* PROBLEM: In the entries below, find the line with "Task: Click Алексей Алехно's avatar photo" and the line with "Switch to Opera". Print those two and everything between them exactly, and nothing else.

* RECORDS FOR THIS TASK:
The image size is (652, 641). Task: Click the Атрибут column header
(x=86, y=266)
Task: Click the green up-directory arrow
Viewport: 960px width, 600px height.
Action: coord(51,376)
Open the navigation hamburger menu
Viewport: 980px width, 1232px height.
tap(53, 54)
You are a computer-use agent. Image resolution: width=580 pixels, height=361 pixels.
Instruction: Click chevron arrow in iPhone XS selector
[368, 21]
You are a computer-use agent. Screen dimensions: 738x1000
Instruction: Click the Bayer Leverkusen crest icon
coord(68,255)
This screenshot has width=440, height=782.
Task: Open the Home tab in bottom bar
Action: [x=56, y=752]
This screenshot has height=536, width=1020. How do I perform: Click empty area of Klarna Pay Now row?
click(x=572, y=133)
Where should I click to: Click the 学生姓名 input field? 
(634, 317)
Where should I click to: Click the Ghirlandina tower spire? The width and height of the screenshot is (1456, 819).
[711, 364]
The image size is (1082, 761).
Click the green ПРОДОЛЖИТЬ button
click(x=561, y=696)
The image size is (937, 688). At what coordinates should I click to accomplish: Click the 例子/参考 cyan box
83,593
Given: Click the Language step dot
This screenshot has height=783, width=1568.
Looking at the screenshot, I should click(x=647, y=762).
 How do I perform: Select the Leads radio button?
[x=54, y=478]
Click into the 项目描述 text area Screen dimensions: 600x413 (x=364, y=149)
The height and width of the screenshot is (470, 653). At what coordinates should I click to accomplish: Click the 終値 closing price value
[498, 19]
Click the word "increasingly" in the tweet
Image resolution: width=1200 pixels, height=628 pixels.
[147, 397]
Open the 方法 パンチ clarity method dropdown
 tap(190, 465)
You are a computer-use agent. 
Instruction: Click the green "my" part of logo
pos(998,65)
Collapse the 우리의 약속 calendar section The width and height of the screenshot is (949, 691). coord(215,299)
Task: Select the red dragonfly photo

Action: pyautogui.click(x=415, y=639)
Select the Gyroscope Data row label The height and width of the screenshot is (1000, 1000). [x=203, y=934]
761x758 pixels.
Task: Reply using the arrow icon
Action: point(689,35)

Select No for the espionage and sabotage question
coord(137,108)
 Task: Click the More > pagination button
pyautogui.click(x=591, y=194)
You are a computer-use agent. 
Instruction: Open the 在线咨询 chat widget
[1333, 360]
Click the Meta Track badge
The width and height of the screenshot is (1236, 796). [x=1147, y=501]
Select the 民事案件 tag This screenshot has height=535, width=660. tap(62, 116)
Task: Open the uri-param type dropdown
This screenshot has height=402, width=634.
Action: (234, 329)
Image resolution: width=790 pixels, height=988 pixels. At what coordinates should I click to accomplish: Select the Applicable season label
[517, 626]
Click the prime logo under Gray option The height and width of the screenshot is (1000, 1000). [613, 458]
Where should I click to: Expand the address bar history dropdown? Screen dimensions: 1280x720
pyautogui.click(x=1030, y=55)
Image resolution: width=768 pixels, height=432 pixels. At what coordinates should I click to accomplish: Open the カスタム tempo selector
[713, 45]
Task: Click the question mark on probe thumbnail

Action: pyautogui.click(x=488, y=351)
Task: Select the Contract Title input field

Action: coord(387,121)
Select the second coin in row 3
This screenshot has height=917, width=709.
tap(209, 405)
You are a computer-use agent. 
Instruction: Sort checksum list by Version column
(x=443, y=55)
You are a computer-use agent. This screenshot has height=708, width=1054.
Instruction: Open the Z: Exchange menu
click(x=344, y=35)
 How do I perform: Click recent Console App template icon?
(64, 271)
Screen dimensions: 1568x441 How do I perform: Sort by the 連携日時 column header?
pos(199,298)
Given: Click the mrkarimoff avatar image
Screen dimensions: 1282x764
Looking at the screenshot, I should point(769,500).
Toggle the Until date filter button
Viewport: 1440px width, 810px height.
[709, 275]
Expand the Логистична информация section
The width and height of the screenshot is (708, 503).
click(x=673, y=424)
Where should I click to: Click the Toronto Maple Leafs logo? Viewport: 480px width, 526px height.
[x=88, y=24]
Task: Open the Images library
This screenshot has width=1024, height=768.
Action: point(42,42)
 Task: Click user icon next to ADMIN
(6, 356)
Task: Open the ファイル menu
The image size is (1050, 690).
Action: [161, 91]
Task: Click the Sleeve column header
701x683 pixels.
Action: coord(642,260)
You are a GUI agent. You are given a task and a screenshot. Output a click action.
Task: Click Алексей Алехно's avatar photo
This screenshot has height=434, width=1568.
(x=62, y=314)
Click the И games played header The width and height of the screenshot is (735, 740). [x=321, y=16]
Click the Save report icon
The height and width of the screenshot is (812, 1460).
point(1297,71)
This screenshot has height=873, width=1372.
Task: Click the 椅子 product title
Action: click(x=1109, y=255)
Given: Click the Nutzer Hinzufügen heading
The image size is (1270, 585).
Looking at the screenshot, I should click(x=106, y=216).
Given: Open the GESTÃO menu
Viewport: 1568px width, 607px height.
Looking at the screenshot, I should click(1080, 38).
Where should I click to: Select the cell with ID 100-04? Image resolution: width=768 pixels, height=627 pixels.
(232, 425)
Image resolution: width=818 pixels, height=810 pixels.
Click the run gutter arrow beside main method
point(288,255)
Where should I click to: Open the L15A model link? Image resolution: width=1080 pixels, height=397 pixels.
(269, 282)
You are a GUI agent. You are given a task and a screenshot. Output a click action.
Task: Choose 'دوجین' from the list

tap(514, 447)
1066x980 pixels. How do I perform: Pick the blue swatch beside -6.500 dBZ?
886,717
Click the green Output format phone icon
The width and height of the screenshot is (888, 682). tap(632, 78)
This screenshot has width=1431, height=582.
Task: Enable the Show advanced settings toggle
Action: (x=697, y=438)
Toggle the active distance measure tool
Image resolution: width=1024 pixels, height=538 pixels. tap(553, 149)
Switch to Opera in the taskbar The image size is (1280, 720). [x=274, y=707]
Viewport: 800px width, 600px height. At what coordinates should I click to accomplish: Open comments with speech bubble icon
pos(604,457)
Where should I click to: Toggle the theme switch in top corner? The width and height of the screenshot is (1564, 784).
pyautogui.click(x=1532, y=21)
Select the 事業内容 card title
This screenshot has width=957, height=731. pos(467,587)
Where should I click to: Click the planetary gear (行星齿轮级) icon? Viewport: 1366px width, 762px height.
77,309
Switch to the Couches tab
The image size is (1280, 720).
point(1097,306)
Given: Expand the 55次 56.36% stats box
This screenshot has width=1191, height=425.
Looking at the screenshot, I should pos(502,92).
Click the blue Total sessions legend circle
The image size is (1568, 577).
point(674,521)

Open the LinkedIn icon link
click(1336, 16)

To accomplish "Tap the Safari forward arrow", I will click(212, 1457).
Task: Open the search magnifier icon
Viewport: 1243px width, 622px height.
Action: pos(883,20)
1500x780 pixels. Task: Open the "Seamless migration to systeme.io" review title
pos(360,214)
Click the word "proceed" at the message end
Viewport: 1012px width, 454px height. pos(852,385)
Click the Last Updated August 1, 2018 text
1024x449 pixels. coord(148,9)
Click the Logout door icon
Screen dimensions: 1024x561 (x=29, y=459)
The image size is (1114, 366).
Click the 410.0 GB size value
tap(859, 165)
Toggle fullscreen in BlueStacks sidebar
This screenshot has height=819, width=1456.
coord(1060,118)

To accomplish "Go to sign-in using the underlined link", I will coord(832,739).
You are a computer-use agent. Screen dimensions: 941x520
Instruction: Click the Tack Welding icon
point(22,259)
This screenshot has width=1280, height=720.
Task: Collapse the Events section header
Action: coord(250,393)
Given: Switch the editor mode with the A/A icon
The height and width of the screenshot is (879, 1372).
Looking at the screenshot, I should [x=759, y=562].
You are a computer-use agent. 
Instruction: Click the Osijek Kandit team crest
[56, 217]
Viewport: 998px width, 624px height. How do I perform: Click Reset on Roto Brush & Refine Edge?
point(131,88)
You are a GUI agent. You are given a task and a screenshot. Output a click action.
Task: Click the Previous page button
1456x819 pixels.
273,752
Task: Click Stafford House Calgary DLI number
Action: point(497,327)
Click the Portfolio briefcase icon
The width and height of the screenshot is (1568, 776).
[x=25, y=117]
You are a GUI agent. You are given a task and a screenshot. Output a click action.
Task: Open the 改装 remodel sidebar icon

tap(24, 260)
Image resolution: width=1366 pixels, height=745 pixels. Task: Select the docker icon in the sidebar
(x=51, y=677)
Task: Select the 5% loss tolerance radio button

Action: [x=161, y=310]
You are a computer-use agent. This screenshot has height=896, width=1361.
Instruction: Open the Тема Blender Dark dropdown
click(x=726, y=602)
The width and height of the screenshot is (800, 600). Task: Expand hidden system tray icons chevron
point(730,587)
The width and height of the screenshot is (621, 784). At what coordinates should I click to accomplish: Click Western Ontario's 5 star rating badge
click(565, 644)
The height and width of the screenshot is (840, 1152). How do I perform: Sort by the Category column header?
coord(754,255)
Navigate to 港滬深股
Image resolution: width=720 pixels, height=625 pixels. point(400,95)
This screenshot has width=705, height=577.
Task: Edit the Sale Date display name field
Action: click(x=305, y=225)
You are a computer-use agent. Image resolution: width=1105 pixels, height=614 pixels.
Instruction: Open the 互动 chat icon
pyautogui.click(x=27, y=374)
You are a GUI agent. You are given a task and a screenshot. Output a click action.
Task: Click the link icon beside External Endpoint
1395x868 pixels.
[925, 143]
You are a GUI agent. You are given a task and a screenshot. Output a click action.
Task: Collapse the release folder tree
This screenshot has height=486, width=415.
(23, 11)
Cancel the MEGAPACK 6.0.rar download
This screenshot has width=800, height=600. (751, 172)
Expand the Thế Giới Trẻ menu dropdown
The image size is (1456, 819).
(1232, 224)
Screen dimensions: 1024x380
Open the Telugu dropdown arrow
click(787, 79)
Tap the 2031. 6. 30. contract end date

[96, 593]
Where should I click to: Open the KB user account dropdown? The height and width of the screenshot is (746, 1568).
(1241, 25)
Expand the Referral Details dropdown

* RESULT OF THIS TASK:
Task: Click Алексей Алехно's avatar photo
This screenshot has height=434, width=1568.
(x=62, y=314)
Click the И games played header The width and height of the screenshot is (735, 740). [x=321, y=16]
Click the Save report icon
The height and width of the screenshot is (812, 1460).
point(1297,71)
This screenshot has height=873, width=1372.
Task: Click the 椅子 product title
Action: click(x=1109, y=255)
Given: Click the Nutzer Hinzufügen heading
The image size is (1270, 585).
Looking at the screenshot, I should click(x=106, y=216).
Given: Open the GESTÃO menu
Viewport: 1568px width, 607px height.
Looking at the screenshot, I should click(1080, 38).
Where should I click to: Select the cell with ID 100-04? Image resolution: width=768 pixels, height=627 pixels.
(232, 425)
Image resolution: width=818 pixels, height=810 pixels.
Click the run gutter arrow beside main method
point(288,255)
Where should I click to: Open the L15A model link? Image resolution: width=1080 pixels, height=397 pixels.
(269, 282)
You are a GUI agent. You are given a task and a screenshot. Output a click action.
Task: Choose 'دوجین' from the list

tap(514, 447)
1066x980 pixels. How do I perform: Pick the blue swatch beside -6.500 dBZ?
886,717
Click the green Output format phone icon
The width and height of the screenshot is (888, 682). tap(632, 78)
This screenshot has width=1431, height=582.
Task: Enable the Show advanced settings toggle
Action: (x=697, y=438)
Toggle the active distance measure tool
Image resolution: width=1024 pixels, height=538 pixels. tap(553, 149)
Switch to Opera in the taskbar The image size is (1280, 720). [x=274, y=707]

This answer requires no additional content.